November 20, 2013
Development Strategy
Towards 2050: Saving the Environment
By Nitin Desai
The Indian economy will be about twenty times larger in 2050 if it grows at an average rate of 8%. Assuming a 2% per year improvement in resource productivity, the material throughput in the economy will go up by a factor of ten. Primary energy consumption is expected to go up by a factor of three between 2010 and 2030 on current projections, which suggests a six-fold increase by 2050 on a business as usual scenario.
The pollution load and resource pressures are directly related to material throughput and energy use and, hence, will be six to ten times larger than at present. Considering the fact that we already face major environmental and resource pressures this is a grim prospect. Coping with these pressures is as important an imperative as development.
From the Third Plan onwards Indian planners have accepted add on schemes to cope with ecologically stressed areas like deserts, dry lands and mountains and from the seventies onwards for pollution management and environmental impact assessment of projects. The major challenge these days is the conflict between forest protection, forest dwellers rights and resource extracting projects. Much of the focus has been on rural issues of land degradation, water logging and salinity loss of biodiversity and so on.

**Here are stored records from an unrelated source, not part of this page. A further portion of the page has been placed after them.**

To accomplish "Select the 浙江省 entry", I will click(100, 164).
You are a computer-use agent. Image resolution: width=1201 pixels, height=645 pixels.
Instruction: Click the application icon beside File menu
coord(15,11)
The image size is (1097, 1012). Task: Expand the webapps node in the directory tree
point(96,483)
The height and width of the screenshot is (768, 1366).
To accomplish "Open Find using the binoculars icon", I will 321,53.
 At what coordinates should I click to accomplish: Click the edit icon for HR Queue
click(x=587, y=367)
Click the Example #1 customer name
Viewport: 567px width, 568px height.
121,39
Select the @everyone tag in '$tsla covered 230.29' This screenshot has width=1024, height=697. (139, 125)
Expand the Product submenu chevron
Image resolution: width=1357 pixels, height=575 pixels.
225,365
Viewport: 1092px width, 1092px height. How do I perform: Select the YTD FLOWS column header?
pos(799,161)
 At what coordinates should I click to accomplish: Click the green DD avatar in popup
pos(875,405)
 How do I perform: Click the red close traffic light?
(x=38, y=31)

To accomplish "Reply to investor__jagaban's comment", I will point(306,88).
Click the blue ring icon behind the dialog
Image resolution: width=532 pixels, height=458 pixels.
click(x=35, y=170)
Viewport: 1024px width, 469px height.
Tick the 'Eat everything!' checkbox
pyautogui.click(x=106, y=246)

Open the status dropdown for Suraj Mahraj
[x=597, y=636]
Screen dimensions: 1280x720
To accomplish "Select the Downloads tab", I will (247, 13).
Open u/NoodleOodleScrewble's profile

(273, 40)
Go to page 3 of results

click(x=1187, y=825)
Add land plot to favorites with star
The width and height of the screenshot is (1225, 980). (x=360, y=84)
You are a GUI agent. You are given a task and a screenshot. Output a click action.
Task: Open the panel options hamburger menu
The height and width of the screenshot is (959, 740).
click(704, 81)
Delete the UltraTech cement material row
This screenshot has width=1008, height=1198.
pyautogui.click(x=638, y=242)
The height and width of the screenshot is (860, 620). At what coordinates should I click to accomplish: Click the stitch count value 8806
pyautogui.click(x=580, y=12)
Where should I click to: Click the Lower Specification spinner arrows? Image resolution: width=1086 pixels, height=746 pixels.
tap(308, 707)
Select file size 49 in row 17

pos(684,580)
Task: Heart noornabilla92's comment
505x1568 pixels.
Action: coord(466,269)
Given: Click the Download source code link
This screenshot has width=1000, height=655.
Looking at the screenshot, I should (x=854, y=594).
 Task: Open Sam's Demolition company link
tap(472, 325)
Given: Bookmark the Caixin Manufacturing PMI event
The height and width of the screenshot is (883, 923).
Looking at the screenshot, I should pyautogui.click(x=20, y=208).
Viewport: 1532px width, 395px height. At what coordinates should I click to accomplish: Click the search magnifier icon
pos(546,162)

As we move towards 2050 this will change. With the stabilisation of rural population by the middle of the next decade and the subsequent absolute decline the focus of environmental will have to shift to the consequences of a more rapid pace of industrialisation and urbanisation. Thus the management of urban air pollution, congestion, chemical hazards, congestion, noise pollution will become increasingly important.
At present these are poor cousins which receive little attention from the politicians and left to the care of corrupt officials. The Environment Ministry itself is generally assigned to some junior politician and when someone like Jairam Ramesh actually implements the laws in place he is quickly shunted out. We need an independent and statutory Environmental Authority authorised to implement the laws on pollution and hazard management. We also need to bring State governments and local bodies into the picture because their commitment is essential for enforcing what are, in essence, municipal obligations.
One classical the environmental issue, freshwater availability and quality, will remain dreadfully salient as we urbanise and industrialise, which means not just higher demands but also greater pressure on water quality. In many parts conflicts between traditional household and agricultural use and new industrial uses will lead to conflicts worse than what we have seen in the disputes surrounding the use of water by soft drink manufacturers lately. The only real answer is much tighter water management to reduce leakage losses, maximise recycling of used water and efficiency improvement in appliances for water use.
The other traditional area of concern that will remain relevant is forest and biodiversity protection. Today the real pressure on forests is from mining for coal and other minerals. Conflicts between mining companies and local forest dwellers are now the rule of the day. There is no ready answer for this except to reduce the material intensity of production and rely more on imports for mineral based basic materials like steel and aluminium. There is no strategic case for aiming at self sufficiency in basic mineral products which are widely traded and available in world markets.
India will also have to show a much greater sensitivity to global environmental concerns which will be reinforced by the growing strength of an environmental movement in any better educated democratic society. One such global problem that may impose more than psychological pressures to confirm to global expectations is climate change. A negotiating process is already under way and is clearly moving towards India taking on global commitments. We may stave off this pressure with the argument about the historical responsibility of the developed countries. But by 2050 this argument will fail to convince anyone other than some fanatical nationalist and emission obligations under a global treaty are unavoidable.
This is implicitly recognised in the the Planning Commission's search for a low carbon growth strategy. But what is being talked of now in terms of efficiency improvements, modal shifts in transport and promotion of non carbon energy is but a fraction of what will be needed. More than that, the whole world will be on this path and by resisting joining this trend India will forego the first mover advantage in technology development and face the consequences of a late comer to a global trend.
More than forty years ago, the Fourth Plan, spoke about the 'obligation of each generation to maintain the productive capacity of land, air, water and wild life', a message that seems to fall on deaf ears today with our growth men. By 2050 India will be a devastated wasteland if this deafness persists.